Non poteva mancare l’omaggio al grande Eduardo De Filippo, da parte di Maurizio Tomaciello, con la recitazione di un brano, tratto da “Peppino Girella”, in cui si prende atto che a volte inevitabilmente ci rassegniamo. “Tutte le situazioni così l’abbiamo risolte: è cosa ‘e niente, è cosa ‘e niente. non teniamo che mangiare: è cosa ‘e niente. ci manca il necessario: cosa ‘e niente. ‘O padrone muore e io perdo il posto: vabbuo’ cosa ‘e niente, cosa ‘e niente. Ci negano il diritto della vita: è cosa ’e niente. Ci tolgono l’aria: vabbuo’ che vvuo’ fa’, è cosa ’e niente. Sempre cosa ’e niente.  Quanto sei bella. Quanto eri bella. E guarda a me, guarda cosa sono diventato.A furia ‘e dicere “è cosa ‘e niente” siamo diventati cos’e nient io e te. Chi ruba lavoro è come se rubasse danaro. Ma se onestamente non si può vivere, dimmi, dimmi “vabbuò è cos’e nient. Non piangere è cos’e niente. Se io esco e uccido a qualcuno è cos’e nient. E se io impazzisco e finisco al manicomio e ti chiedono perché vostro marito è impazzito tu devi dire: è impazzito per niente. È cos’e nient. È niente. È sempre cosa ’e niente”.

Abbiamo piacevolmente ritrovato la Maestra Carmen Castiello nella rubrica ”La Musica a Benevento”, creata e sviluppata dal maestro Enrico Salzano. La ribrica, giunta quest’anno alla 17° edizione, è diventata ormai parte integrante di Benevento Città Spettacolo, con la consegna del Premio alla Carriera. La rubrica ha il compito di presentare e ricordare gli artisti sanniti e campani, ed è nata da un ‘idea e dall’impegno del Maestro Salzano, il quale non ha voluto che il nostro patrimonio artistico andasse disperso. Per questo suo amore per la conservazione delle opere e del lavoro svolto dai musicisti sanniti, è stato, a sua volta, premiato con lo stesso premio da lui ideato.

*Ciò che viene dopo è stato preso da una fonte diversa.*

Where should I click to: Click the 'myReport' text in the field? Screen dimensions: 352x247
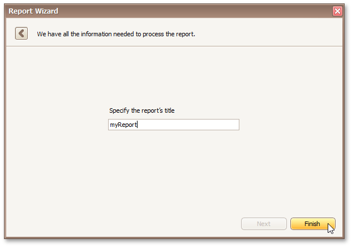pyautogui.click(x=123, y=125)
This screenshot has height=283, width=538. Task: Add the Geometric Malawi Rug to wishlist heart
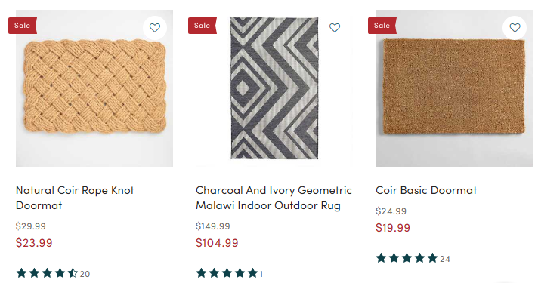[x=335, y=28]
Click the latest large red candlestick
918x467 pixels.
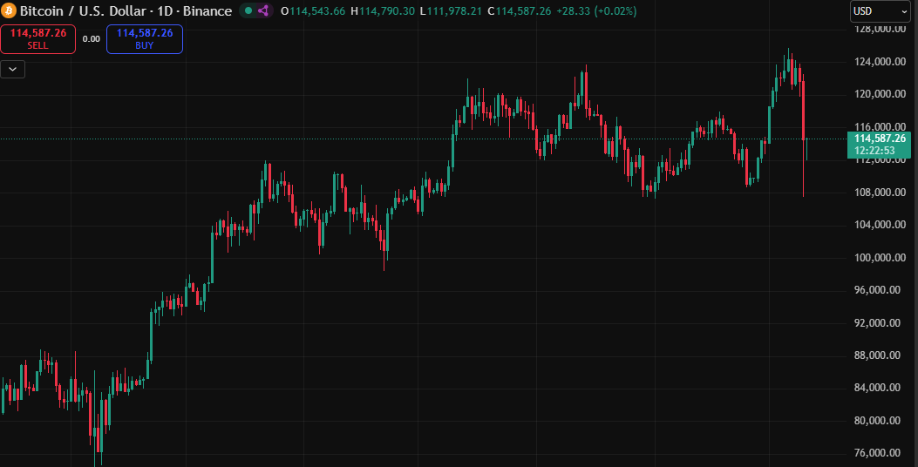(803, 110)
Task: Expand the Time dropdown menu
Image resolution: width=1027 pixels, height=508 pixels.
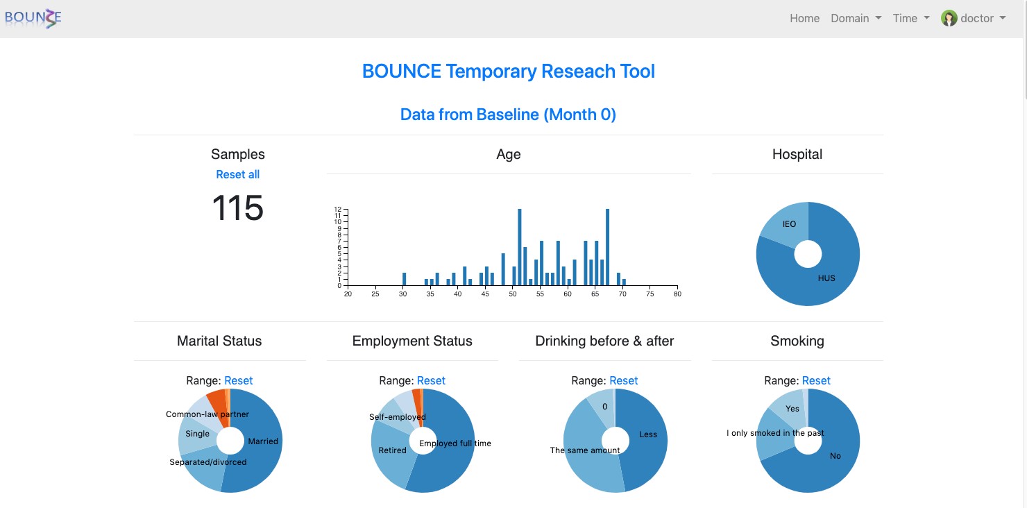Action: coord(911,19)

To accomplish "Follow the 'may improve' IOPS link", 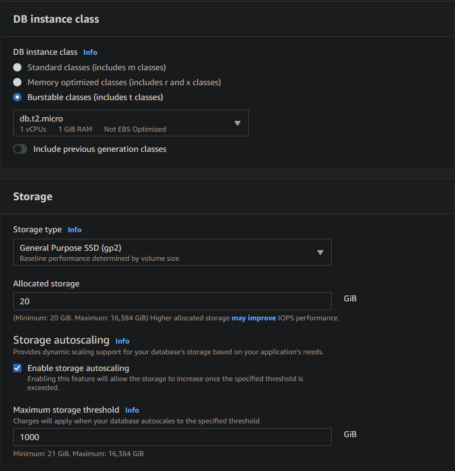I will pos(254,318).
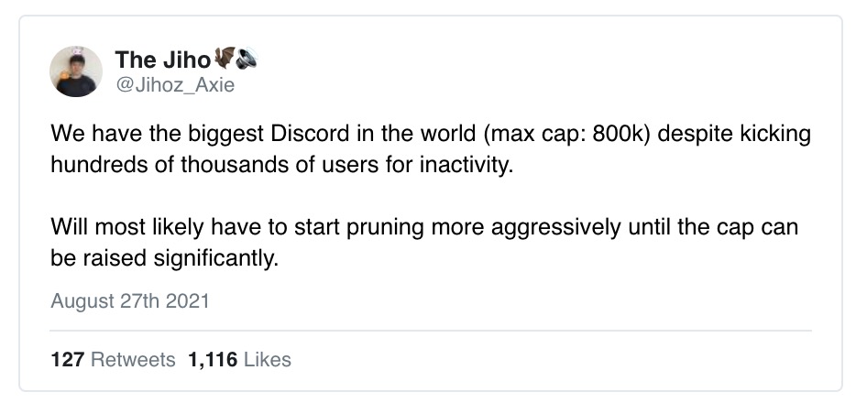Click the word 'Likes' label
Screen dimensions: 856x403
click(x=268, y=359)
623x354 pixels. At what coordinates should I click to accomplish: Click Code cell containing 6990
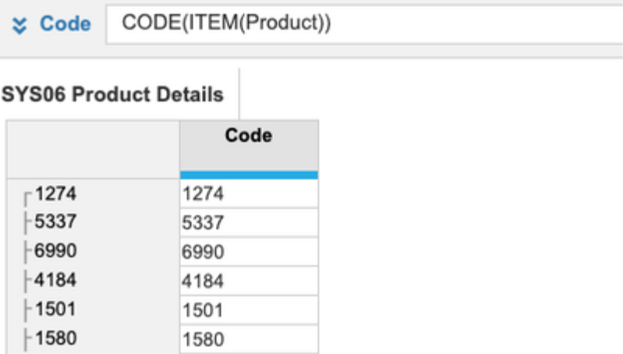(249, 252)
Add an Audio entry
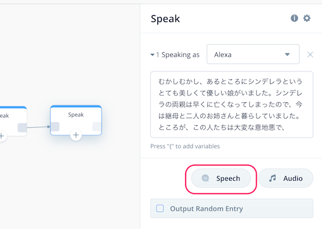 [286, 178]
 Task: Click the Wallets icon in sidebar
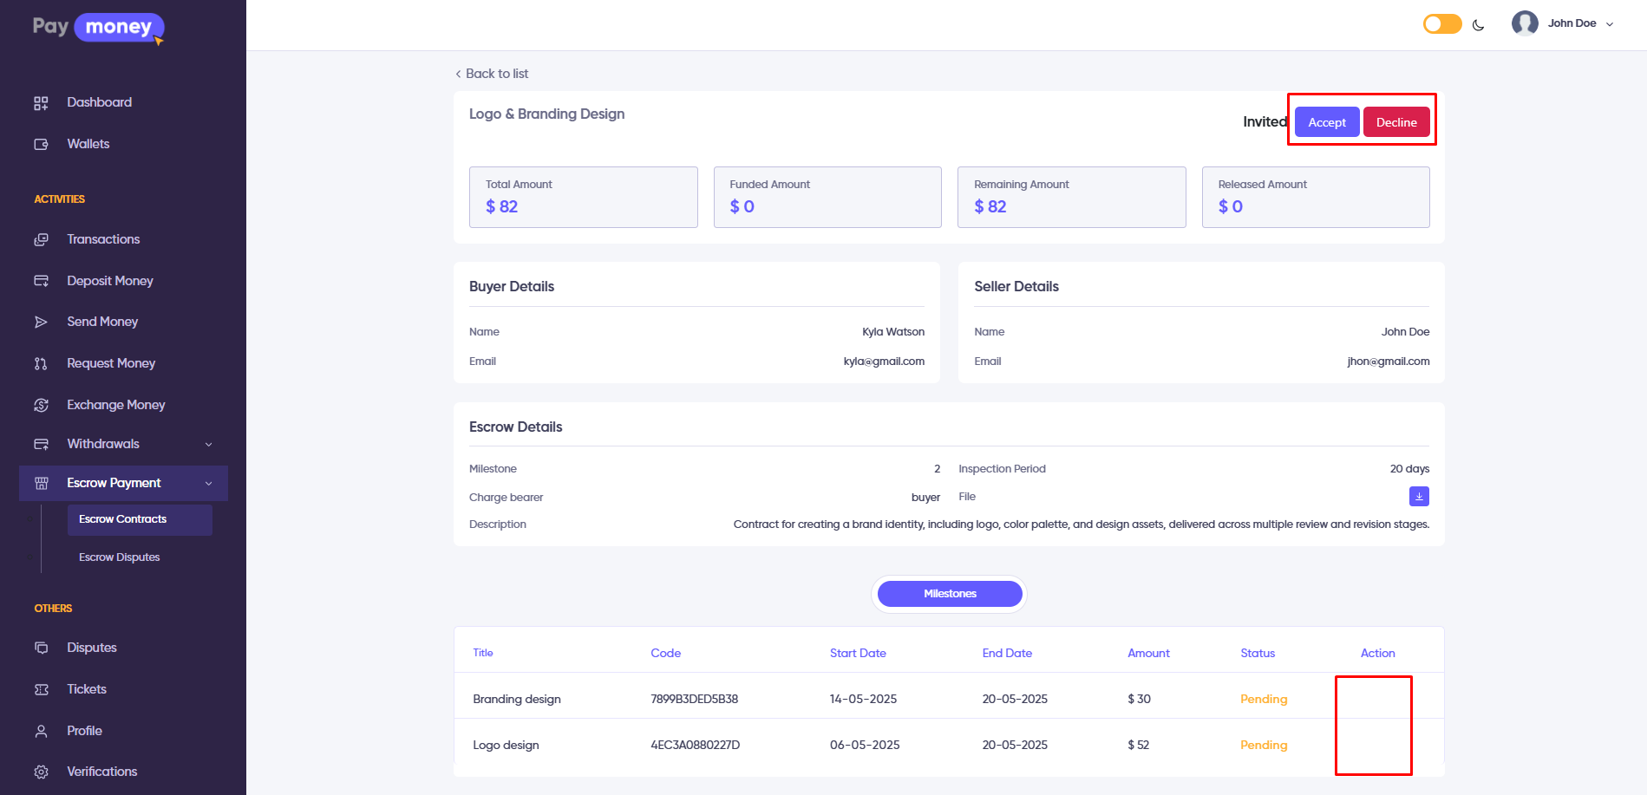point(41,145)
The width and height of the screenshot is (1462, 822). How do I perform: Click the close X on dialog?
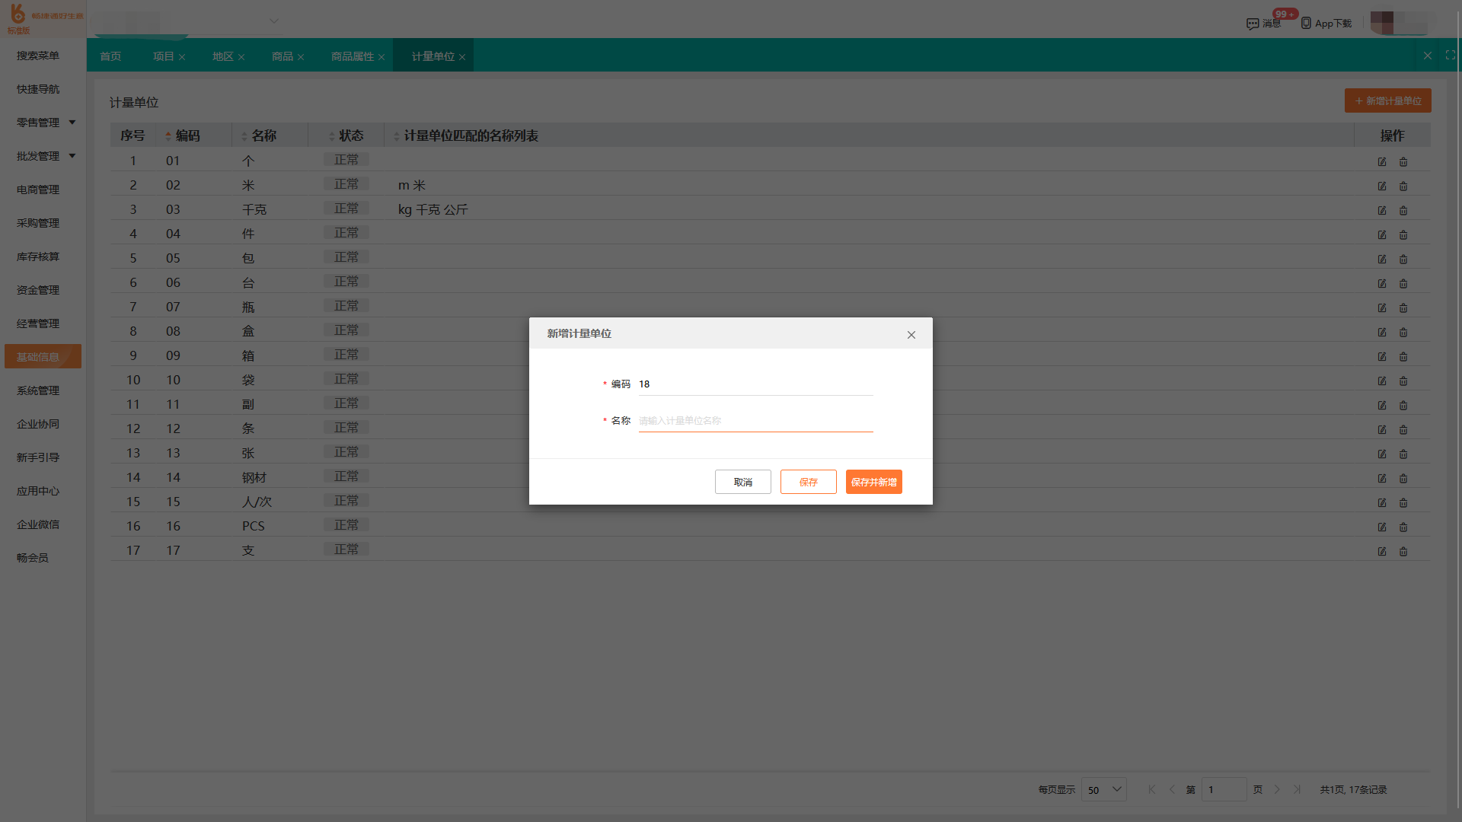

 Alla Maestra Castiello è stato consegnato il premio dal Prefetto di Benevento, Dott. Carlo Torlontano, il quale si è complimentato con lei, per il lavoro che la scuola svolge giornalmente: “per la diffusione della cultura musicale a sostegno della legalità”. Si, perché la danza educa i giovani alla disciplina, al rispetto, all’amore per la musica, tutti sentimenti manifestati con la gestualità.